Set task: Starting at the line that has "Given: Open 給与管理 dropdown for 職員花子" and going through the end of the records, rewrite those lines with "minus button" replaced by "subtract button". Leave everything else unchanged.

--- BEGIN Source records ---

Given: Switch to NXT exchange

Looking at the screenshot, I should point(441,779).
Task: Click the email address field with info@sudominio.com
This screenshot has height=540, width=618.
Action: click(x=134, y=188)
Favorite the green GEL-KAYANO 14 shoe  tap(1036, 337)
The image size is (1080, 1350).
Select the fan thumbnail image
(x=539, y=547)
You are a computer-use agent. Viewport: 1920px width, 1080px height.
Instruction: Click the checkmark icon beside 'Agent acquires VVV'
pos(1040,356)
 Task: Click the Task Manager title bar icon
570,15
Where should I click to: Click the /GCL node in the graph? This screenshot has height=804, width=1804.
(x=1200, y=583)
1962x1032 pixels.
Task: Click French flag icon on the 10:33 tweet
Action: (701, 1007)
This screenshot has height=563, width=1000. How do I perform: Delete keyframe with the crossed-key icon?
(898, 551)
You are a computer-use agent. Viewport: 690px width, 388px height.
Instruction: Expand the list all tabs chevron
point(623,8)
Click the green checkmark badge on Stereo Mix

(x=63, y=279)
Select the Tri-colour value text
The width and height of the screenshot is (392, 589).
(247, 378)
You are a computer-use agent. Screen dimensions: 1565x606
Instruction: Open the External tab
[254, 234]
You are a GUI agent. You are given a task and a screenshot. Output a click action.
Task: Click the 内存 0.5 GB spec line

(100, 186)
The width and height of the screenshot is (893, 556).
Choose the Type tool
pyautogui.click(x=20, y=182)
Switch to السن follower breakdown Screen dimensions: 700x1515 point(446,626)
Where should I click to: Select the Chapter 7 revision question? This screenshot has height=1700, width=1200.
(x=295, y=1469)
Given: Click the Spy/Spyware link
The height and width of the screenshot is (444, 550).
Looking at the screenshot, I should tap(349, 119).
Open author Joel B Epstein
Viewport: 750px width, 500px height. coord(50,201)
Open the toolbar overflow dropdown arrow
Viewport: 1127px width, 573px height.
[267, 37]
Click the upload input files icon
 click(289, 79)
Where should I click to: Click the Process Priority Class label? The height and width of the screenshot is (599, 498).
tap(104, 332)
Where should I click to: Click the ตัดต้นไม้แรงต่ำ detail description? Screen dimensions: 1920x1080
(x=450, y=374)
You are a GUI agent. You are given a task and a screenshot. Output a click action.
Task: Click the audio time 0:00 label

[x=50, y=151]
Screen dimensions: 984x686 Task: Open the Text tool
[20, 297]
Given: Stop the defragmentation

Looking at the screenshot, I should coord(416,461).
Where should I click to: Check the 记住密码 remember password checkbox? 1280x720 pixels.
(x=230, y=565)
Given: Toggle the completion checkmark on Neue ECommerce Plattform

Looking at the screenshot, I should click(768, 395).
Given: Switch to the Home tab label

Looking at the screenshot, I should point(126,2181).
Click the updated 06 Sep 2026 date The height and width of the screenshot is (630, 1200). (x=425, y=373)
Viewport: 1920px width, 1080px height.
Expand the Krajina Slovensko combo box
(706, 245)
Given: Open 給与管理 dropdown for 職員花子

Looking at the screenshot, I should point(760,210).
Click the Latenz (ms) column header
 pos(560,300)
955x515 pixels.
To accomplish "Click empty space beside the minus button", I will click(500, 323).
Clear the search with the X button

--- END Source records ---

Complete answer:
Given: Open 給与管理 dropdown for 職員花子

Looking at the screenshot, I should point(760,210).
Click the Latenz (ms) column header
 pos(560,300)
955x515 pixels.
To accomplish "Click empty space beside the subtract button", I will click(500, 323).
Clear the search with the X button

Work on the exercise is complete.